Justices considered the cases of three church-affiliated nonprofit hospital systems being sued for underfunding pension plans covering about 100,000 employees. But the outcome ultimately could affect the retirement benefits of roughly a million employees around the country.
The hospitals — Advocate Health Care Network, Dignity Health and Saint Peter's Healthcare System — say their pensions are "church plans" exempt from the law and have been treated as such for decades by the government agencies in charge. They want to overturn three lower court rulings against them.
Workers suing the health systems argue that Congress never meant to exempt them and say the hospitals are shirking legal safeguards that could jeopardize retirement benefits.
"I'm torn," Justices Sonia Sotomayor said at one point during the hour-long argument. "This could be read either way in my mind."

● **ENTRIES SHOWN**:
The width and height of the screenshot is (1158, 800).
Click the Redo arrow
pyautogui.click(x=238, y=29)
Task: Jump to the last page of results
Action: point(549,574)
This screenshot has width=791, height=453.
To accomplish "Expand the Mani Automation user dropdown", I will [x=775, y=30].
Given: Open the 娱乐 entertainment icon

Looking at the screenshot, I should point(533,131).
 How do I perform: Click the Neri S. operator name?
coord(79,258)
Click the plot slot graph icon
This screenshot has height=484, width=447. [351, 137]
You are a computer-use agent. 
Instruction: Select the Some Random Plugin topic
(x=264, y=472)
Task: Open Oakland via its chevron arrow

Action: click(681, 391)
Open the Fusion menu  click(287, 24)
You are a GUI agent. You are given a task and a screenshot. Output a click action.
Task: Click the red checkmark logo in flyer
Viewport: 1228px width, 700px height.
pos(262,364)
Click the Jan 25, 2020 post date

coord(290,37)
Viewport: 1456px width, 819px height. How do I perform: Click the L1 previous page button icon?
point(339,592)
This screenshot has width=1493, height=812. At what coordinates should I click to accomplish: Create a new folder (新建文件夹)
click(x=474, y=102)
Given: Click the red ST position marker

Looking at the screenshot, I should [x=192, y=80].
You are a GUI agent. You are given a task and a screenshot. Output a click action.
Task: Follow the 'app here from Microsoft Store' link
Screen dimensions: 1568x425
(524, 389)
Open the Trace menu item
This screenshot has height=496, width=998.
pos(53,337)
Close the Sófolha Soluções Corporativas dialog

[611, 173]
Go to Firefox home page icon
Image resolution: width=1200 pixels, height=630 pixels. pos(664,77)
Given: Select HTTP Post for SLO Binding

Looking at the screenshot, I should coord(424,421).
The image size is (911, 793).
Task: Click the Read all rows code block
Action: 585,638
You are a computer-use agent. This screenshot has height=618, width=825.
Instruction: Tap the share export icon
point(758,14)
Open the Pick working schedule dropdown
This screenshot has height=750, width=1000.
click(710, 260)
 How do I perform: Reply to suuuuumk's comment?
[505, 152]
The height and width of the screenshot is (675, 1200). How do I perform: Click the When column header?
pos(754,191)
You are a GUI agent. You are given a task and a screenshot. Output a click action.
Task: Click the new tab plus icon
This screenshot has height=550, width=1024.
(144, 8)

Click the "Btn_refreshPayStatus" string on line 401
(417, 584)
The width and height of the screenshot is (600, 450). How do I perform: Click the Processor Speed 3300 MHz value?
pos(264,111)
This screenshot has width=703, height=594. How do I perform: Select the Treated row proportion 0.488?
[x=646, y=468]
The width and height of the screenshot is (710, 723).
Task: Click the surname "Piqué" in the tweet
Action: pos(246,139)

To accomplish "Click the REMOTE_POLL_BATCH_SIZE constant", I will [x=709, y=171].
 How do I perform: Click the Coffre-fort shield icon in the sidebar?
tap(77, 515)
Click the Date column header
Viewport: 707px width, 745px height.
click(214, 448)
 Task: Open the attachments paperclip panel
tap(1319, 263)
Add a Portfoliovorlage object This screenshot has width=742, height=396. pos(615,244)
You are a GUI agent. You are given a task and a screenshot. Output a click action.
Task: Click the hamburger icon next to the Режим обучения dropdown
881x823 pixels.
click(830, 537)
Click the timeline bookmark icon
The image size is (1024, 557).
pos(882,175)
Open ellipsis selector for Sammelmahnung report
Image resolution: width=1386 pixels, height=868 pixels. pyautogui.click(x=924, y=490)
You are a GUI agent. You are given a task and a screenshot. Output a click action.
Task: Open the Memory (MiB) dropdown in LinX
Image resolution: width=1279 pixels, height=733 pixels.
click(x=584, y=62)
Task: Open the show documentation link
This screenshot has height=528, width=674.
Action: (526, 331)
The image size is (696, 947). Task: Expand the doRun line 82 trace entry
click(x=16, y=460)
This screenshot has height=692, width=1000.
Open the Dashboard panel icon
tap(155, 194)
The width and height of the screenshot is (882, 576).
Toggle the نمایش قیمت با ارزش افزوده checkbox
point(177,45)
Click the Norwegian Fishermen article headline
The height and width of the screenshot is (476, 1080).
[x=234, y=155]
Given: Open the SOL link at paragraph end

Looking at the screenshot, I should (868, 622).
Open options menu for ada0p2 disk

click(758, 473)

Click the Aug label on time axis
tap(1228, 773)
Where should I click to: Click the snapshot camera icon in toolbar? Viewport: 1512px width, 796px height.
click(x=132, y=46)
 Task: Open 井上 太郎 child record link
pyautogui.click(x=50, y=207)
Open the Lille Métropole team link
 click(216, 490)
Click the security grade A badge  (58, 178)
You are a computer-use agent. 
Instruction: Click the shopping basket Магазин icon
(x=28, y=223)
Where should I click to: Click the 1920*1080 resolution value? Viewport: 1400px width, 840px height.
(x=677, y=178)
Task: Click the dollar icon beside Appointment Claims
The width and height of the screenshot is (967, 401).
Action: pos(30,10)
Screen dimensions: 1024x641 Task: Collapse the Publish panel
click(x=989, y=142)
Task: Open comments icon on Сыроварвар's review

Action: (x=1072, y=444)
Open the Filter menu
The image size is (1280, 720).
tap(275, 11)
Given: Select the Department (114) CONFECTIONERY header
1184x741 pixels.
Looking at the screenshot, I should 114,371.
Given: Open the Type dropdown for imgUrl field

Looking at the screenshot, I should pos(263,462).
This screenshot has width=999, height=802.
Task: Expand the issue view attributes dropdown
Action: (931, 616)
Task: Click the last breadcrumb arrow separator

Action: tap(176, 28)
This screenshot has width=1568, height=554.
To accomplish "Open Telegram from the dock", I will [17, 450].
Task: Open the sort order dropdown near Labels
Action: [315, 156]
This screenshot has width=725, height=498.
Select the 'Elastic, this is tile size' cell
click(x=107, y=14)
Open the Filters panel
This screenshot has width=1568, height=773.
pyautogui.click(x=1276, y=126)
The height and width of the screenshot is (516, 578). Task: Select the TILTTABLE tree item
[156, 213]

● **ABOUT THIS EXERCISE**:
Continue the report on the church-affiliated hospitals' pension case from where it stops.

● **TASK RESULT**:
Justice Anthony Kennedy said the Internal Revenue Service issued hundreds of letters over more than 30 years approving the hospitals' actions. That shows they were "proceeding in good faith with the assurance of the IRS that what they were doing was lawful," he said.
The case could affect dozens of similar lawsuits over pension plans filed across the country.
Much of the argument focused on how to read a federal law that generally requires pension plans to be fully funded and insured. Congress amended that law in 1980 to carve out a narrow exemption for churches and other religious organizations.